Field extension $\mathbb{R/Q}$ is transcedental? Can somebody explain to me ( or give a proof ) why the field extension $\mathbb{R/Q}$, that is the field of real numbers as an extension of the field of rational numbers, is transcendental and not algebraic, which would mean that each element of $\mathbb R$ would be a root of some polynomial with rational coefficients only if it is transcendental?
 A: You are confusing the quantifiers when you negated the statement.

$K$ is an algebraic extension of $F$ if every element of $K$ is the root of a polynomial with coefficients in $F$. So $\forall k\exists p\in F[x]: p(k)=0$.
$K$ is a transcendental extension of $F$ if it is not algebraic.
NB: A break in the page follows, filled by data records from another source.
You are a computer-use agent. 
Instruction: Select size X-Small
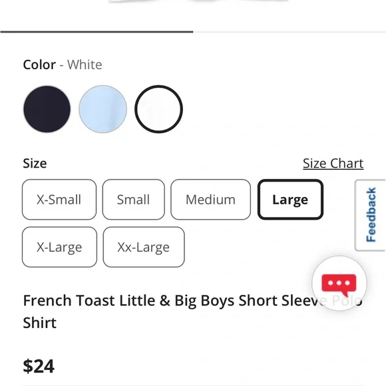pos(59,200)
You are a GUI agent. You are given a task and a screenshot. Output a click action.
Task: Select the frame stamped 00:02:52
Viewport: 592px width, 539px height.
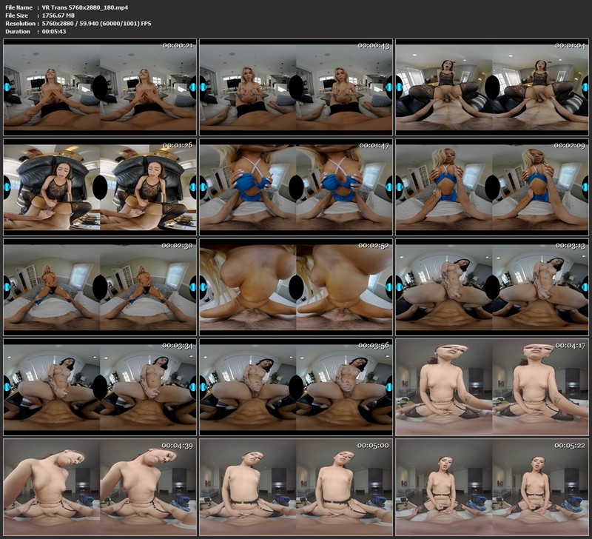click(x=296, y=285)
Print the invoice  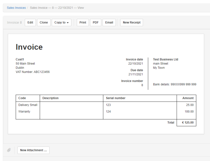(83, 23)
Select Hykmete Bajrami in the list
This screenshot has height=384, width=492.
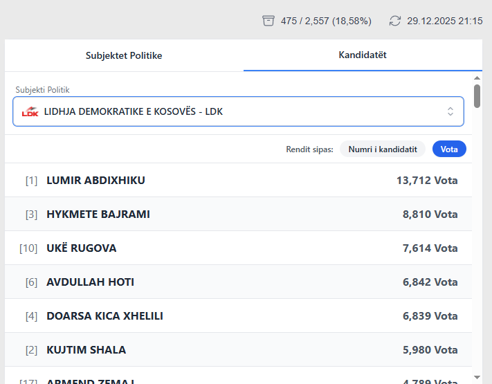pos(239,214)
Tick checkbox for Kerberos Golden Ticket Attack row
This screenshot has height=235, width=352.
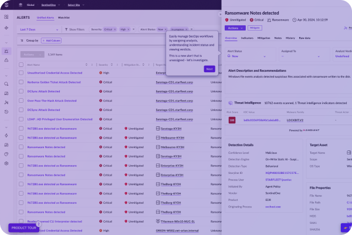coord(22,82)
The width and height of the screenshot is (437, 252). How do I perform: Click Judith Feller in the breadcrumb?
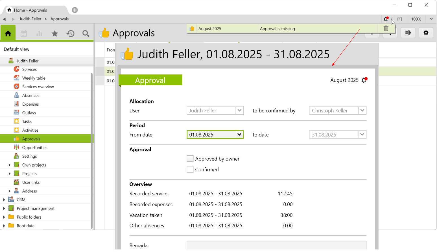tap(30, 19)
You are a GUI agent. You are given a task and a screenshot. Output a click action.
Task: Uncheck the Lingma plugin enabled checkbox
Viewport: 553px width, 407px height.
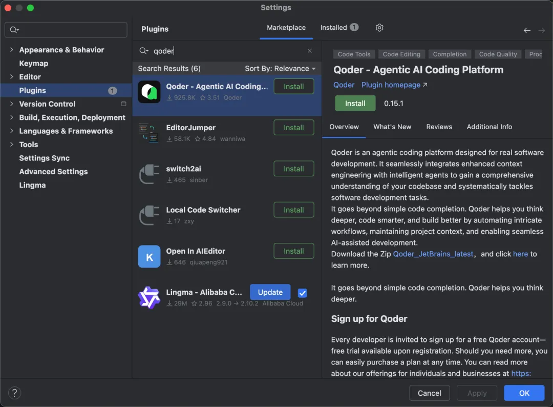[x=302, y=293]
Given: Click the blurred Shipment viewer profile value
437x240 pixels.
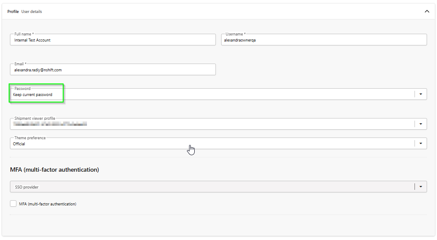Looking at the screenshot, I should click(x=50, y=124).
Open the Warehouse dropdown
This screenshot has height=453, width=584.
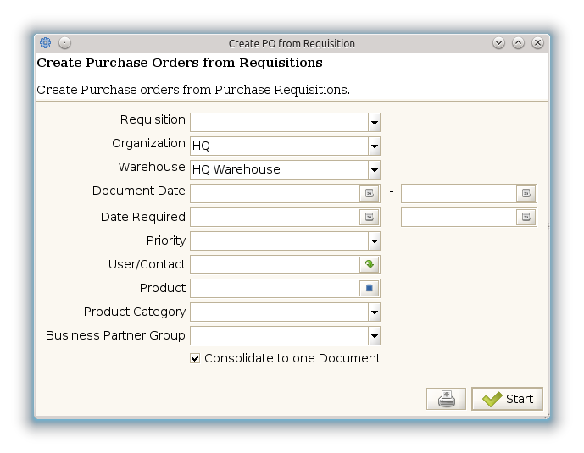374,169
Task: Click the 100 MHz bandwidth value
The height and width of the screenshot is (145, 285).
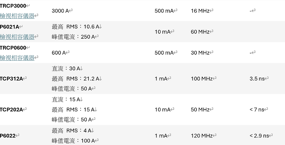Action: [201, 78]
So $\lnot(\forall k\exists p\in F[x]:p(k)=0)$.

Let's parse this negation into the statement, we have $\exists k\forall p\in F[x]:p(k)\neq 0$. So $K$ is transcendental over $F$ if there is at least one element in $K$ which is not the root of any polynomial with coefficients in $F$.
Now a simple counting argument shows that $\Bbb Q[x]$ is a countable set, and every polynomial has finitely many roots. So there are only countably many algebraic numbers in any given extension of $\Bbb Q$. Since $\Bbb R$ is uncountable it means that "most" of its elements are indeed transcendental.
A: Any algebraic extension of $\mathbb{Q}$ is denumerable, since its elements are roots of polynomials with coefficients in $\mathbb{Q}$, but $\mathbb{R}$ is not denumerable so it contains elements that are not algebraic and this elements are said transcendental.